Source material »
● ● ● ●

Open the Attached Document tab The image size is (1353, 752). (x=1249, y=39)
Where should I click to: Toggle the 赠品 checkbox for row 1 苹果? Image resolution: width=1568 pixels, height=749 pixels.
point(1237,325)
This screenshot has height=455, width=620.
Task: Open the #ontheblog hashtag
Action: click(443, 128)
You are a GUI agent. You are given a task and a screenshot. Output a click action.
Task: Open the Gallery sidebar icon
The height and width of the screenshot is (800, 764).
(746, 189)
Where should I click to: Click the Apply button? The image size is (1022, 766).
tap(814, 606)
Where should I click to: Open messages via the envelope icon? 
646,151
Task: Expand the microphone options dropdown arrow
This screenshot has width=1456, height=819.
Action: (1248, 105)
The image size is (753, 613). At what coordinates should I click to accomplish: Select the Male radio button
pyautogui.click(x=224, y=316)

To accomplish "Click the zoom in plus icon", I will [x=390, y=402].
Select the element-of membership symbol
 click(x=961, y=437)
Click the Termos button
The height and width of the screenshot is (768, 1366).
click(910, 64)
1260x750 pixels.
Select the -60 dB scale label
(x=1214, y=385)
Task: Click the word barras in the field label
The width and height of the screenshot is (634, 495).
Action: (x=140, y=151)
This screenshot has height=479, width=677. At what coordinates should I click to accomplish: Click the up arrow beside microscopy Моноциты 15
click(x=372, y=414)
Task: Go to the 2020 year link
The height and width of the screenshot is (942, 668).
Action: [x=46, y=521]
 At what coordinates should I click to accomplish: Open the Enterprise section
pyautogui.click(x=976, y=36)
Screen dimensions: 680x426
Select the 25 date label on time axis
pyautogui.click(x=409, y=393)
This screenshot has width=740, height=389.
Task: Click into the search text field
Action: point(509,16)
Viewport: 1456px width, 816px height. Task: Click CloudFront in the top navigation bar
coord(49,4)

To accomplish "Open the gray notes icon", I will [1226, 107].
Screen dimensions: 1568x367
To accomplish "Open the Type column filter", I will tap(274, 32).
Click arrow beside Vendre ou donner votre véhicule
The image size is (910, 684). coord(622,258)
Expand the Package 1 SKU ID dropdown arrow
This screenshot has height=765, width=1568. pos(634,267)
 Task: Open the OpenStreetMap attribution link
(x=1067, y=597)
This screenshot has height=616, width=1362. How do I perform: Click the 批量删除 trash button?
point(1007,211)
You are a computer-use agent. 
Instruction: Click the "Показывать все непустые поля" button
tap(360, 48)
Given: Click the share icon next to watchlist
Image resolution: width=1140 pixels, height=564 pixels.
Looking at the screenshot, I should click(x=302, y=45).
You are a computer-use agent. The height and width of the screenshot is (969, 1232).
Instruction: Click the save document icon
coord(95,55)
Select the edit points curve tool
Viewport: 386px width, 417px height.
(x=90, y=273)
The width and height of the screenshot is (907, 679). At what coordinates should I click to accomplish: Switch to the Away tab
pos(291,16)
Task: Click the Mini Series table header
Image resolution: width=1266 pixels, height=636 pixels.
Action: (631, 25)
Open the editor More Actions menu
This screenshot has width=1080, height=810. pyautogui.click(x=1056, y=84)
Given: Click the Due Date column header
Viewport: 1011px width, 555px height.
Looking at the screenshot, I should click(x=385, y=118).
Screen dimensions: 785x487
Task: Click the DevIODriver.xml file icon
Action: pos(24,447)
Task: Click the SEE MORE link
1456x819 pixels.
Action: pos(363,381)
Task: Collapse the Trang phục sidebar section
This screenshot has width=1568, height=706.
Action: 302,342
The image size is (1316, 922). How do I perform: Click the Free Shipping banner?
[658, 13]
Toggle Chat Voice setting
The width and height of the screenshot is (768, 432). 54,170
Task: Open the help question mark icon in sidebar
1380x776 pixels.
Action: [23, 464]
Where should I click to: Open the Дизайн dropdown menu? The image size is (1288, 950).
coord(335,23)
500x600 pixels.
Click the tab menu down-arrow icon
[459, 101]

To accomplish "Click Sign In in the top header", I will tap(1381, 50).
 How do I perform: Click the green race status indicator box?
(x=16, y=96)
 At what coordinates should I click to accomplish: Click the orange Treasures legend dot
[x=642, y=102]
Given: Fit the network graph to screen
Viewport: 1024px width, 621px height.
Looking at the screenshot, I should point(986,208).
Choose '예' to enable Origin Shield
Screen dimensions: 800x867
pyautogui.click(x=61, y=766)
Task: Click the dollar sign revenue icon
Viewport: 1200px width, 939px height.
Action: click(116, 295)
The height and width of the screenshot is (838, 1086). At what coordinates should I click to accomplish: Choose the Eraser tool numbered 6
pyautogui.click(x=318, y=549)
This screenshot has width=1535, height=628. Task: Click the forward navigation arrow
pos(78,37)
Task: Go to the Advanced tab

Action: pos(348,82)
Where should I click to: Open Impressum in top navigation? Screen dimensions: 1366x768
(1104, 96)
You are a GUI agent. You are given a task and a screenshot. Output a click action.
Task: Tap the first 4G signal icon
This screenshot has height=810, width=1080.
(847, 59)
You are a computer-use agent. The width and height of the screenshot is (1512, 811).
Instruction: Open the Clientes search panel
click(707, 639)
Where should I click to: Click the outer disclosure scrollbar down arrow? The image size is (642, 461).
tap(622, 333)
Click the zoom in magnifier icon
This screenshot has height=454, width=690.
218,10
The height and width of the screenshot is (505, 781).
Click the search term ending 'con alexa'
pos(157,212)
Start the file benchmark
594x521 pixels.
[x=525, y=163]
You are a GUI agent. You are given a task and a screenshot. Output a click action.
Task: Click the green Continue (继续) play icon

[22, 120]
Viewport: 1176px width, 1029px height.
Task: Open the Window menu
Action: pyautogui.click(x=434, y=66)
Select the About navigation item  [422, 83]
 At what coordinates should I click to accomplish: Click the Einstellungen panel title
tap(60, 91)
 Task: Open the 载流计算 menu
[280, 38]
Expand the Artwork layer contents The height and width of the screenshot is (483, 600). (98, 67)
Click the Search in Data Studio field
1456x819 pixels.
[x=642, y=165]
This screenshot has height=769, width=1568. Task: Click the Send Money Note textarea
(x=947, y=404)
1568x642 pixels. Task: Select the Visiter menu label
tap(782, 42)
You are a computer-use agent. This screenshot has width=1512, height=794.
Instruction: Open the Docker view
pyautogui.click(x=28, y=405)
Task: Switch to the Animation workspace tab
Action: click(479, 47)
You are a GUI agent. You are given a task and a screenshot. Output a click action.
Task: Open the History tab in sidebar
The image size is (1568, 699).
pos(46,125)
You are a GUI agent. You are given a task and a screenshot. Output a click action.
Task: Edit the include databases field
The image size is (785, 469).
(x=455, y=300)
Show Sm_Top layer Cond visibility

● ● ● ●

To do » Could you transcribe the records in full, exactly?

Output of the task »
Open the Attached Document tab The image size is (1353, 752). (x=1249, y=39)
Where should I click to: Toggle the 赠品 checkbox for row 1 苹果? Image resolution: width=1568 pixels, height=749 pixels.
point(1237,325)
This screenshot has height=455, width=620.
Task: Open the #ontheblog hashtag
Action: click(443, 128)
You are a GUI agent. You are given a task and a screenshot. Output a click action.
Task: Open the Gallery sidebar icon
The height and width of the screenshot is (800, 764).
(746, 189)
Where should I click to: Click the Apply button? The image size is (1022, 766).
tap(814, 606)
Where should I click to: Open messages via the envelope icon? 
646,151
Task: Expand the microphone options dropdown arrow
This screenshot has width=1456, height=819.
Action: (1248, 105)
The image size is (753, 613). At what coordinates should I click to accomplish: Select the Male radio button
pyautogui.click(x=224, y=316)

To accomplish "Click the zoom in plus icon", I will [x=390, y=402].
Select the element-of membership symbol
 click(x=961, y=437)
Click the Termos button
The height and width of the screenshot is (768, 1366).
click(910, 64)
1260x750 pixels.
Select the -60 dB scale label
(x=1214, y=385)
Task: Click the word barras in the field label
The width and height of the screenshot is (634, 495).
Action: (x=140, y=151)
This screenshot has height=479, width=677. At what coordinates should I click to accomplish: Click the up arrow beside microscopy Моноциты 15
click(x=372, y=414)
Task: Go to the 2020 year link
The height and width of the screenshot is (942, 668).
Action: [x=46, y=521]
 At what coordinates should I click to accomplish: Open the Enterprise section
pyautogui.click(x=976, y=36)
Screen dimensions: 680x426
Select the 25 date label on time axis
pyautogui.click(x=409, y=393)
This screenshot has width=740, height=389.
Task: Click into the search text field
Action: point(509,16)
Viewport: 1456px width, 816px height. Task: Click CloudFront in the top navigation bar
coord(49,4)

To accomplish "Open the gray notes icon", I will [1226, 107].
Screen dimensions: 1568x367
To accomplish "Open the Type column filter", I will tap(274, 32).
Click arrow beside Vendre ou donner votre véhicule
The image size is (910, 684). coord(622,258)
Expand the Package 1 SKU ID dropdown arrow
This screenshot has height=765, width=1568. pos(634,267)
 Task: Open the OpenStreetMap attribution link
(x=1067, y=597)
This screenshot has height=616, width=1362. How do I perform: Click the 批量删除 trash button?
point(1007,211)
You are a computer-use agent. 
Instruction: Click the "Показывать все непустые поля" button
tap(360, 48)
Given: Click the share icon next to watchlist
Image resolution: width=1140 pixels, height=564 pixels.
Looking at the screenshot, I should click(x=302, y=45).
You are a computer-use agent. The height and width of the screenshot is (969, 1232).
Instruction: Click the save document icon
coord(95,55)
Select the edit points curve tool
Viewport: 386px width, 417px height.
(x=90, y=273)
The width and height of the screenshot is (907, 679). At what coordinates should I click to accomplish: Switch to the Away tab
pos(291,16)
Task: Click the Mini Series table header
Image resolution: width=1266 pixels, height=636 pixels.
Action: (631, 25)
Open the editor More Actions menu
This screenshot has width=1080, height=810. pyautogui.click(x=1056, y=84)
Given: Click the Due Date column header
Viewport: 1011px width, 555px height.
Looking at the screenshot, I should click(x=385, y=118).
Screen dimensions: 785x487
Task: Click the DevIODriver.xml file icon
Action: pos(24,447)
Task: Click the SEE MORE link
1456x819 pixels.
Action: pos(363,381)
Task: Collapse the Trang phục sidebar section
This screenshot has width=1568, height=706.
Action: 302,342
The image size is (1316, 922). How do I perform: Click the Free Shipping banner?
[658, 13]
Toggle Chat Voice setting
The width and height of the screenshot is (768, 432). 54,170
Task: Open the help question mark icon in sidebar
1380x776 pixels.
Action: [23, 464]
Where should I click to: Open the Дизайн dropdown menu? The image size is (1288, 950).
coord(335,23)
500x600 pixels.
Click the tab menu down-arrow icon
[459, 101]

To accomplish "Click Sign In in the top header", I will tap(1381, 50).
 How do I perform: Click the green race status indicator box?
(x=16, y=96)
 At what coordinates should I click to accomplish: Click the orange Treasures legend dot
[x=642, y=102]
Given: Fit the network graph to screen
Viewport: 1024px width, 621px height.
Looking at the screenshot, I should point(986,208).
Choose '예' to enable Origin Shield
Screen dimensions: 800x867
pyautogui.click(x=61, y=766)
Task: Click the dollar sign revenue icon
Viewport: 1200px width, 939px height.
Action: click(116, 295)
The height and width of the screenshot is (838, 1086). At what coordinates should I click to accomplish: Choose the Eraser tool numbered 6
pyautogui.click(x=318, y=549)
This screenshot has width=1535, height=628. Task: Click the forward navigation arrow
pos(78,37)
Task: Go to the Advanced tab

Action: pos(348,82)
Where should I click to: Open Impressum in top navigation? Screen dimensions: 1366x768
(1104, 96)
You are a GUI agent. You are given a task and a screenshot. Output a click action.
Task: Tap the first 4G signal icon
This screenshot has height=810, width=1080.
(847, 59)
You are a computer-use agent. The width and height of the screenshot is (1512, 811).
Instruction: Open the Clientes search panel
click(707, 639)
Where should I click to: Click the outer disclosure scrollbar down arrow? The image size is (642, 461).
tap(622, 333)
Click the zoom in magnifier icon
This screenshot has height=454, width=690.
218,10
The height and width of the screenshot is (505, 781).
Click the search term ending 'con alexa'
pos(157,212)
Start the file benchmark
594x521 pixels.
[x=525, y=163]
You are a GUI agent. You are given a task and a screenshot. Output a click action.
Task: Click the green Continue (继续) play icon

[22, 120]
Viewport: 1176px width, 1029px height.
Task: Open the Window menu
Action: pyautogui.click(x=434, y=66)
Select the About navigation item  [422, 83]
 At what coordinates should I click to accomplish: Click the Einstellungen panel title
tap(60, 91)
 Task: Open the 载流计算 menu
[280, 38]
Expand the Artwork layer contents The height and width of the screenshot is (483, 600). (98, 67)
Click the Search in Data Studio field
1456x819 pixels.
[x=642, y=165]
This screenshot has height=769, width=1568. Task: Click the Send Money Note textarea
(x=947, y=404)
1568x642 pixels. Task: Select the Visiter menu label
tap(782, 42)
You are a computer-use agent. This screenshot has width=1512, height=794.
Instruction: Open the Docker view
pyautogui.click(x=28, y=405)
Task: Switch to the Animation workspace tab
Action: click(479, 47)
You are a GUI agent. You are given a task and a screenshot. Output a click action.
Task: Open the History tab in sidebar
The image size is (1568, 699).
pos(46,125)
You are a GUI agent. You are given a task and a screenshot. Output a click action.
Task: Edit the include databases field
The image size is (785, 469).
(x=455, y=300)
Show Sm_Top layer Cond visibility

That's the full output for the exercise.